_Problem to work on:_ Reproduce the records precisely. Omit every picture.

(Excerpts from a dataset)
..............................
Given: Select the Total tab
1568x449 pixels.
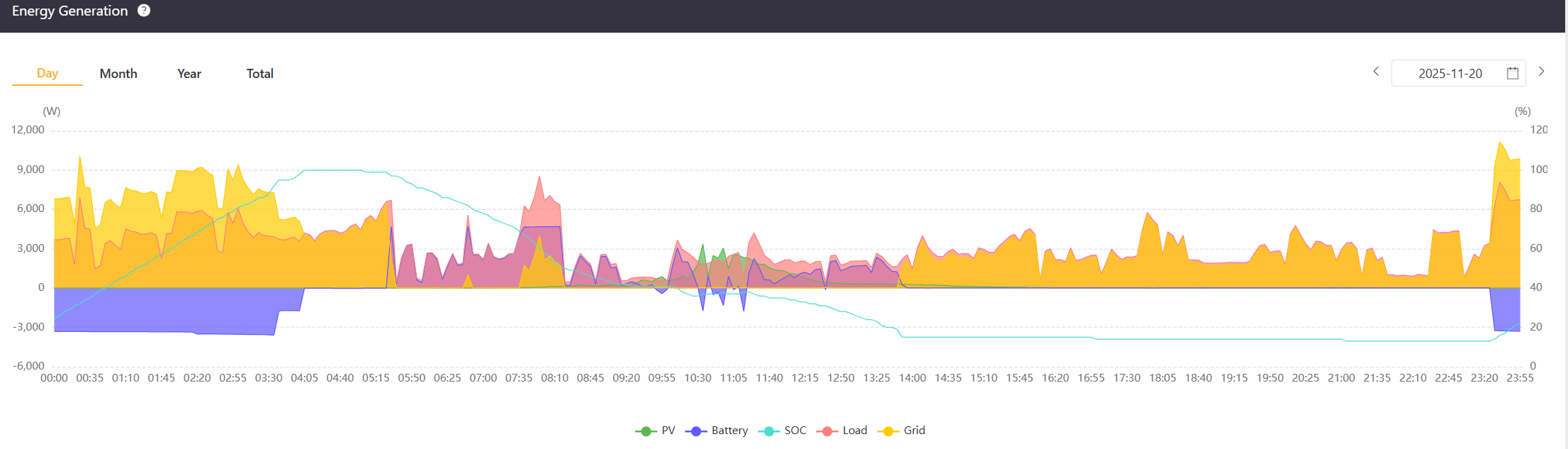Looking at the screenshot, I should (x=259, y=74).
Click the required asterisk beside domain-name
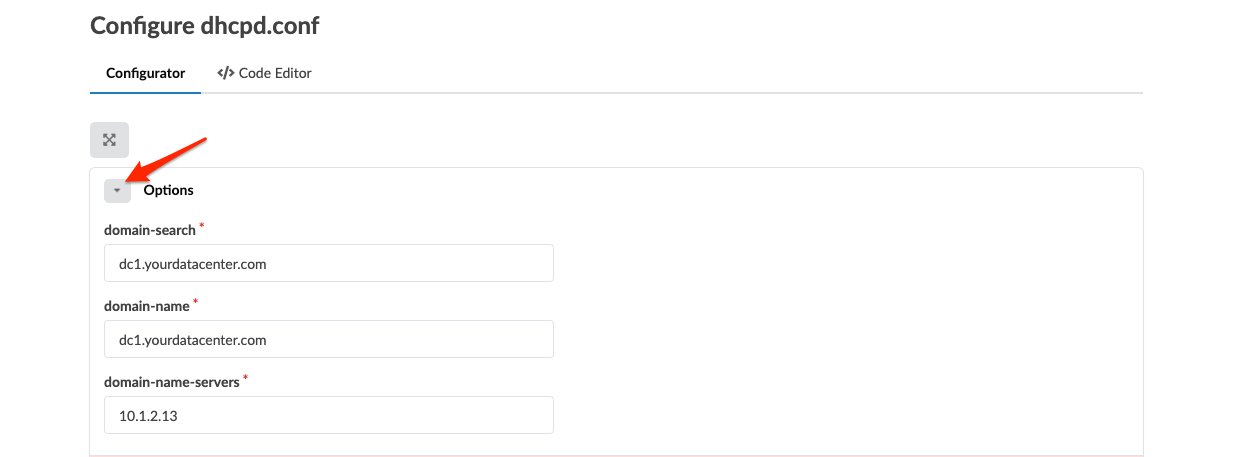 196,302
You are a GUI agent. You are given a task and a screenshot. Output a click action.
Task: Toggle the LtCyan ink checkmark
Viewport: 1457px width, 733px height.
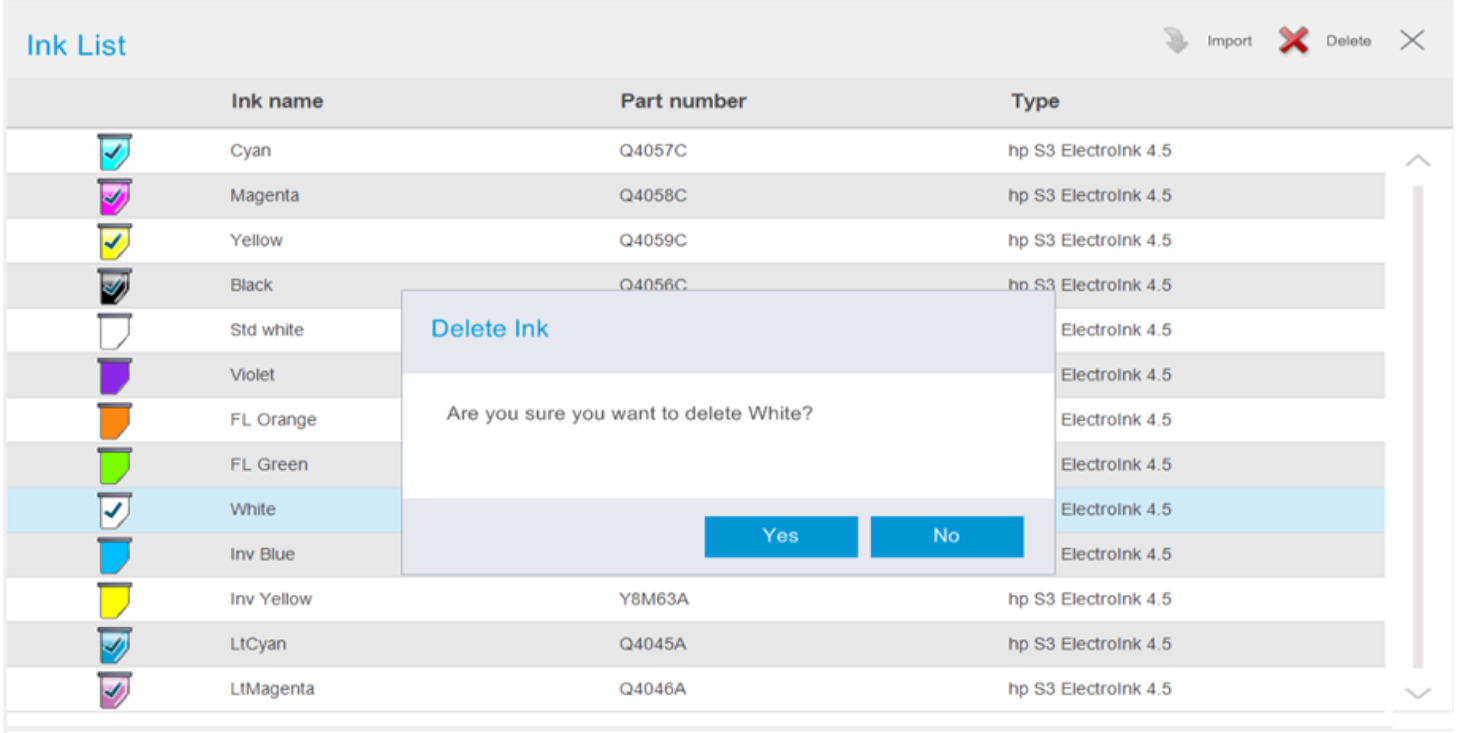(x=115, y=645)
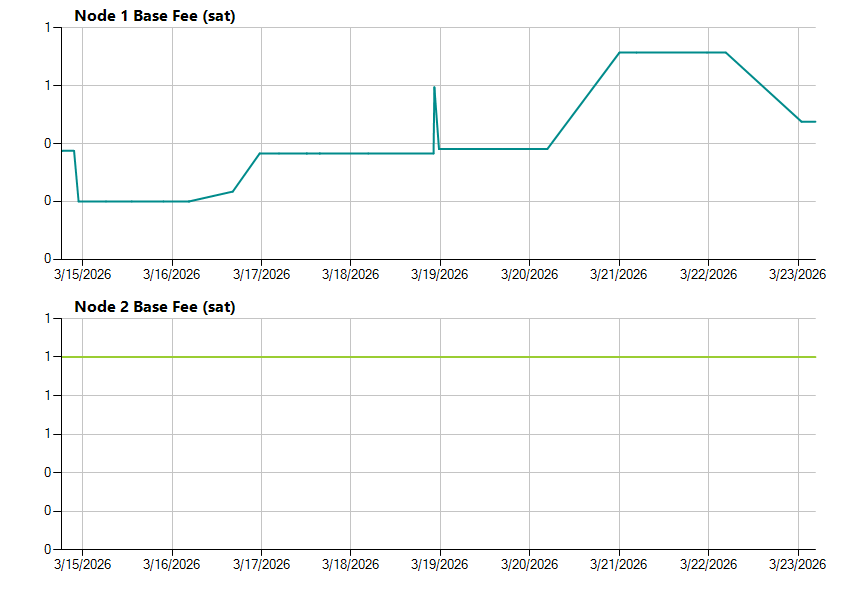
..............................
_Solution for this exercise:_
Given: Select the Total tab
1568x449 pixels.
Looking at the screenshot, I should (x=259, y=74).
Click the required asterisk beside domain-name
 196,302
You are a GUI agent. You are given a task and a screenshot. Output a click action.
Task: Toggle the LtCyan ink checkmark
Viewport: 1457px width, 733px height.
(x=115, y=645)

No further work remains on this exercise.